Intro:
I have a dataset with a classical "large p, small n problem". The number available samples n=150 while the number of possible predictors p=400. The outcome is a continuous variable.
I want to find the most "important" descriptors, i.e., those that are best candidates for explaining the outcome and helping to build a theory.
After research on this topic I found LASSO and Elastic Net are commonly used for the case of large p, small n. Some of my predictors are highly correlated and I want to preserve their groupings in the importance assessment, therefore, I opted for Elastic Net. I suppose that I can use absolute values of regression coefficients as a measure of importance (please correct me if I am wrong; my dataset is standardized).
Problem:
As my number of samples is small, how can I achieve a stable model?
My current approach is to find best tuning parameters (lambda and alpha) in a grid search on 90% of the dataset with 10-fold cross-validation averaging MSE score. Then I train the model with the best tuning parameters on the whole 90% of dataset. I am able to evaluate my model using R squared on the holdout 10% of the dataset (which account to only 15 samples).
Running repeatedly this procedure, I found a large variance in R squared assessments. As well, the number of non-zeroed predictors varies as well as their coefficients.

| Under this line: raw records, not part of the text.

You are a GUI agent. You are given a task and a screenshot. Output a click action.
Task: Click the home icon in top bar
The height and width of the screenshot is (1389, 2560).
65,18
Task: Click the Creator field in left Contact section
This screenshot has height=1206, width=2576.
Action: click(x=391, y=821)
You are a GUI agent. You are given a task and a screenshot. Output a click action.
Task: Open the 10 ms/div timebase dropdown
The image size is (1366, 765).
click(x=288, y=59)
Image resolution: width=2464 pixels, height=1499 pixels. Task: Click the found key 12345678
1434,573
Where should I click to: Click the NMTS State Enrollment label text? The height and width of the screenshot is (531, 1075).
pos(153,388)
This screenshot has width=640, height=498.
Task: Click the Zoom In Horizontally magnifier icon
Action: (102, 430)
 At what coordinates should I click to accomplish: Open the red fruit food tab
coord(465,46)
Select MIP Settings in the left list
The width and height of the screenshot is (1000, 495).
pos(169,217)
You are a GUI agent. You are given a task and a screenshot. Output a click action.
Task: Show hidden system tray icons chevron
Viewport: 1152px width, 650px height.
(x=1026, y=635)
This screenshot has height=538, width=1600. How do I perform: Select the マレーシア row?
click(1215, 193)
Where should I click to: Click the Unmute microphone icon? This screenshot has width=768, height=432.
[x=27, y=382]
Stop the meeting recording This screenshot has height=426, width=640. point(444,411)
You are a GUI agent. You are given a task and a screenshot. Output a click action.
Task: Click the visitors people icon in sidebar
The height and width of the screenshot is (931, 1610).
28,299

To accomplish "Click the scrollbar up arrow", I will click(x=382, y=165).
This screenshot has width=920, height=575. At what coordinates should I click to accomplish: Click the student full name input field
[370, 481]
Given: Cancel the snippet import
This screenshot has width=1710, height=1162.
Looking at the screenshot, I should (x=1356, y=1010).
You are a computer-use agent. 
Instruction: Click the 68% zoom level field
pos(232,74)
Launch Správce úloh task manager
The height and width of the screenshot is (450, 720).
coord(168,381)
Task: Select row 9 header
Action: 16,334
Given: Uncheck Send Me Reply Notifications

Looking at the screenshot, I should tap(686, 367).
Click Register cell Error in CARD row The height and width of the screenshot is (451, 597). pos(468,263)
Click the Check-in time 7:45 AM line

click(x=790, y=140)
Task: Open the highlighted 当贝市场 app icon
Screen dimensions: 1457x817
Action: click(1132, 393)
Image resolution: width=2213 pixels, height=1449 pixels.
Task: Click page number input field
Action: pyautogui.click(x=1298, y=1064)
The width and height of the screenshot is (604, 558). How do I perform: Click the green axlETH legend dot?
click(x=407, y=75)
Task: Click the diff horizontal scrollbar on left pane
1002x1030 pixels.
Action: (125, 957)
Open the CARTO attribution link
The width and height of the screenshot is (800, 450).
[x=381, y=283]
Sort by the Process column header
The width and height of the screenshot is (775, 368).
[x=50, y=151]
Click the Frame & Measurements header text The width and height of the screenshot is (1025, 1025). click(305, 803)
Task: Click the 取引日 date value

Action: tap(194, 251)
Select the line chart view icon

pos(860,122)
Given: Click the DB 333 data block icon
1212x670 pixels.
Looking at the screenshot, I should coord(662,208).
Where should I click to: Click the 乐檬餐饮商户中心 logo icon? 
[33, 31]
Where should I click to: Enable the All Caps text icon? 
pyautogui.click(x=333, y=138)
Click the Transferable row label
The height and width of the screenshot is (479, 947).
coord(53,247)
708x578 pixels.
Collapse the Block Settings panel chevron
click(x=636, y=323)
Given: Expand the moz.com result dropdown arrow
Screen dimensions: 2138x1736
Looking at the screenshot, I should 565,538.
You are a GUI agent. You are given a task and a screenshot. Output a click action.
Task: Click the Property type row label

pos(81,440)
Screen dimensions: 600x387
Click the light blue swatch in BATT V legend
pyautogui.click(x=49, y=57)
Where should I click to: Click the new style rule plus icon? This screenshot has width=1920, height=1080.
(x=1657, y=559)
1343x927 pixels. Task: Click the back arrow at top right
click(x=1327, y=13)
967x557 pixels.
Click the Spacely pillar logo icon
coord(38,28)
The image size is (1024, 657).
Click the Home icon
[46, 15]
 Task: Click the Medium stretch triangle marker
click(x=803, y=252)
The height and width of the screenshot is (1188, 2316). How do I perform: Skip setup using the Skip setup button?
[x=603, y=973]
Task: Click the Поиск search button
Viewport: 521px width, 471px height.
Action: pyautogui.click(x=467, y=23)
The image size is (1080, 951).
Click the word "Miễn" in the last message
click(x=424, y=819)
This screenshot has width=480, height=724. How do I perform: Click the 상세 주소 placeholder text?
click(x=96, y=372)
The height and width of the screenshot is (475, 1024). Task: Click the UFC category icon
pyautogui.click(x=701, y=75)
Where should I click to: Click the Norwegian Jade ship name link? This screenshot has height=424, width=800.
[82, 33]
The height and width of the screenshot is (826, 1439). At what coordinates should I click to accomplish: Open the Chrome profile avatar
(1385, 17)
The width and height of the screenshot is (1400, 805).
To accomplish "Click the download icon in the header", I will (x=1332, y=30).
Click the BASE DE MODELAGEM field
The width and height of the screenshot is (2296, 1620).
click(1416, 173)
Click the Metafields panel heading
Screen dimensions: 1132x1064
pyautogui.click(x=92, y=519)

How can I get a more stable assessment of predictors' importance and more stable assessment of final model performance?
Can I repeatedly run my procedure to create a number of models, and then average regression coefficients? Or should I use the number of occurrences of a predictor in the models as its importance score?
Currently, I get around 40-50 non-zeroed predictors. Should I penalize number of predictors harder for better stability?
Best Answer
"Sparse Algorithms are not Stable: A No-free-lunch Theorem"
I guess the title says a lot, as you pointed out.
[…] a sparse algorithm can have non-unique optimal solutions, and is therefore ill-posed
Check out randomized lasso, and the talk by Peter Buhlmann.
Update:
I found this paper easier to follow than the paper by Meinshausen and Buhlmann called "Stability Selection".
In "Random Lasso", the authors consider the two important drawbacks of the lasso for large $p$, small $n$ problems, that is,
- In the case where there exist several correlated variables, lasso only picks one or a few, thus leading to the instability that you talk about
- Lasso cannot select more variables than the sample size $n$ which is a problem for many models
The main idea for random lasso, that is able to deal with both drawbacks of lasso is the following
If several independent data sets were generated from the same distribution, then we would expect lasso to select nonidentical subsets of those highly correlated important variables from different data sets, and our final collection may be most, or perhaps even all, of those highly correlated important variables by taking a union of selected variables from different data sets. Such a process may yield more than $n$ variables, overcoming the other limitation of lasso.
Bootstrap samples are drawn to simulate multiple data sets. The final coefficients are obtained by averaging over the results of each bootstrap sample.
It would be great if somebody could elaborate on and explain this algorithm further in the answers.